Cela est particulièrement préoccupant dans le contexte de la nouvelle division d'appel proposée de la Cour fédérale. Heures supplémentaires, des juges de la cour d'appel qui n'ont aucune expérience en droit de la famille pourraient présider des appels de juges de première instance qui n'ont pas non plus d'expérience en droit de la famille.
Il a été suggéré que les juges actuels de la Cour plénière pourraient contester la constitutionnalité de la proposition de supprimer la Cour plénière, mais il n'est pas encore clair si cela serait possible. On ne sait pas non plus comment leurs vastes connaissances institutionnelles et juridiques seront utilisées au sein de la nouvelle structure.
-Une résolution rapide ne signifie pas nécessairement de meilleures décisions. Même si nous convenons qu'il est urgent de remédier aux retards dans le système de droit de la famille, cela ne doit pas se faire au détriment de décisions appropriées et sûres.
Il s'agit d'une préoccupation particulière dans les cas complexes impliquant des allégations de violence familiale et/ou d'agression sexuelle d'enfants.

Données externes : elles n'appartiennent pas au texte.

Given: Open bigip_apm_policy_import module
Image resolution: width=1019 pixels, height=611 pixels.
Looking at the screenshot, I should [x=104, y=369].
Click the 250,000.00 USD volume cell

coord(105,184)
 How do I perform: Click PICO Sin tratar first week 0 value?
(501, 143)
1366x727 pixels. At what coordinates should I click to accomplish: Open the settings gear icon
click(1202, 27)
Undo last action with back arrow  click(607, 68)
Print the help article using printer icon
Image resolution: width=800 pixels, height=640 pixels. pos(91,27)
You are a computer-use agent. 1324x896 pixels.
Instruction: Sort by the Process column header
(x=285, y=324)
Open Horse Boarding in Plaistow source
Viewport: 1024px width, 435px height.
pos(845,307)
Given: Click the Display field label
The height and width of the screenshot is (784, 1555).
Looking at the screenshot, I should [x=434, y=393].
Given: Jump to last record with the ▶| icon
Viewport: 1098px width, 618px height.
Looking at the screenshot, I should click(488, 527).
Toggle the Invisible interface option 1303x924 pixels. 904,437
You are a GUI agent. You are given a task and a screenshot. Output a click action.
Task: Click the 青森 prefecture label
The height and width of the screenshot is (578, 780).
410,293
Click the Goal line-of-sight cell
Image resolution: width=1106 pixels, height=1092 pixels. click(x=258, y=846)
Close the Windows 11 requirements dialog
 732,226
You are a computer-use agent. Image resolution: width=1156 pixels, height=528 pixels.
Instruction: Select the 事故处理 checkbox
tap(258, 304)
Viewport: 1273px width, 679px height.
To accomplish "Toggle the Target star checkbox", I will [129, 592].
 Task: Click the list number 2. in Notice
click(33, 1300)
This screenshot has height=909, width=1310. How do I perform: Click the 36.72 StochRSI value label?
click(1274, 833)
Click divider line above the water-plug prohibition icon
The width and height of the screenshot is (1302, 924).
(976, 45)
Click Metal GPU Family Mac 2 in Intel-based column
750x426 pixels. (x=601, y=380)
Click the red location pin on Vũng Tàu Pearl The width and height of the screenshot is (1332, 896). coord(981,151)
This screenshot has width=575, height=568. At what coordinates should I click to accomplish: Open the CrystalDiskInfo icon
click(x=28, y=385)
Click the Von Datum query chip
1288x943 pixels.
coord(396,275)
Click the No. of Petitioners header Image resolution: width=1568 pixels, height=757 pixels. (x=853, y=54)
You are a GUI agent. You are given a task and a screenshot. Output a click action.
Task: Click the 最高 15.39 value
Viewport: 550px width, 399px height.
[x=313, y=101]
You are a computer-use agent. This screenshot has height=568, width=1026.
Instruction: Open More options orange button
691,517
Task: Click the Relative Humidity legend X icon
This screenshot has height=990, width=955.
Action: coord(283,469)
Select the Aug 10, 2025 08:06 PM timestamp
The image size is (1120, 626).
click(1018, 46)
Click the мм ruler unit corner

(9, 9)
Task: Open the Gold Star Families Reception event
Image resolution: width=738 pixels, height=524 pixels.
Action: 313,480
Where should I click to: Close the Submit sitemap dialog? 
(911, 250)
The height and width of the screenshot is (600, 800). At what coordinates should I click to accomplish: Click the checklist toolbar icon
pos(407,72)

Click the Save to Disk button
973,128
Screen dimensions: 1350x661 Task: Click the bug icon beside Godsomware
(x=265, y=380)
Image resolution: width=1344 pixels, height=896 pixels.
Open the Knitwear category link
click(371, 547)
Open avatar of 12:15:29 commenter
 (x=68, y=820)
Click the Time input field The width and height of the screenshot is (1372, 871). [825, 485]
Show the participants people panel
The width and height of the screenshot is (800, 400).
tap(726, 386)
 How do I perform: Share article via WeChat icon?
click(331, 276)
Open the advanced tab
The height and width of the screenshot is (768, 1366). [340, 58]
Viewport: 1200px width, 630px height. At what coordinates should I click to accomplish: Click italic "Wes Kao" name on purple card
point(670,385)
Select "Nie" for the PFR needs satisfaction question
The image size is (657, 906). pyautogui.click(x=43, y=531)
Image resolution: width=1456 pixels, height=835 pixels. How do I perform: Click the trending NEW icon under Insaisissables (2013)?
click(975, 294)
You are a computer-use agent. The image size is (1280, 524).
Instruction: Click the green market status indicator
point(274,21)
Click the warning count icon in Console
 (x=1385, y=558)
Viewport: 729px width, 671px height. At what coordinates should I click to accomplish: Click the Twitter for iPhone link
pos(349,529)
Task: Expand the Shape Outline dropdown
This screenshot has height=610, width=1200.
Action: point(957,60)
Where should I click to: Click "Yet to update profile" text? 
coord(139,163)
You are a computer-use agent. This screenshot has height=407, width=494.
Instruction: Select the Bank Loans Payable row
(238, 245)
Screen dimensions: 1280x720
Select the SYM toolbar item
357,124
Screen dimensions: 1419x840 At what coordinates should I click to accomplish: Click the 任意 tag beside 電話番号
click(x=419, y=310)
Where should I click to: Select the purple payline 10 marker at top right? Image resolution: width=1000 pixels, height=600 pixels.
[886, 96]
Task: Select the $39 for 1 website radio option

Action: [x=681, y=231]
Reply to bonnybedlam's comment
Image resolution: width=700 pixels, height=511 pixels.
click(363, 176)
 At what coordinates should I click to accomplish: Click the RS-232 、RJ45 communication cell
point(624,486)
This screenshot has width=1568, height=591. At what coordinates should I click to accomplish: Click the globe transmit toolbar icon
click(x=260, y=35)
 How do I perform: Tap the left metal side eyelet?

- Manque de concertation. Les changements dans le système de droit de la famille sont fréquents et continus, mais elles sont généralement précédées d'un certain niveau de consultation avec la communauté juridique, ainsi que d'autres membres de la communauté au sens large. Il semble y avoir eu peu, si seulement, consultation sur cette proposition.
Le système actuel du droit de la famille en Australie pose un certain nombre de problèmes. Retards, les coûts et les inefficacités doivent être traités. À la fois, toute proposition visant à régler ces problèmes doit tenir compte de la complexité des familles dont les tribunaux s'occupent. Cela nécessite un tribunal de spécialisation - pas un tribunal dont les fonctions incluent d'autres affaires fédérales, ou dont les juges ne sont pas tenus d'avoir une expertise en matière de droit de la famille.
Déterminer comment répondre aux problèmes au sein du système de droit de la famille exige un examen attentif, processus détaillé et consultatif. Ceci est actuellement entrepris par l'ALRC. Le gouvernement a commandé cet examen et devrait attendre les résultats et les recommandations avant d'apporter des modifications à notre système de tribunal de la famille.
Cet article a été initialement publié sur The Conversation. Lire l'article original.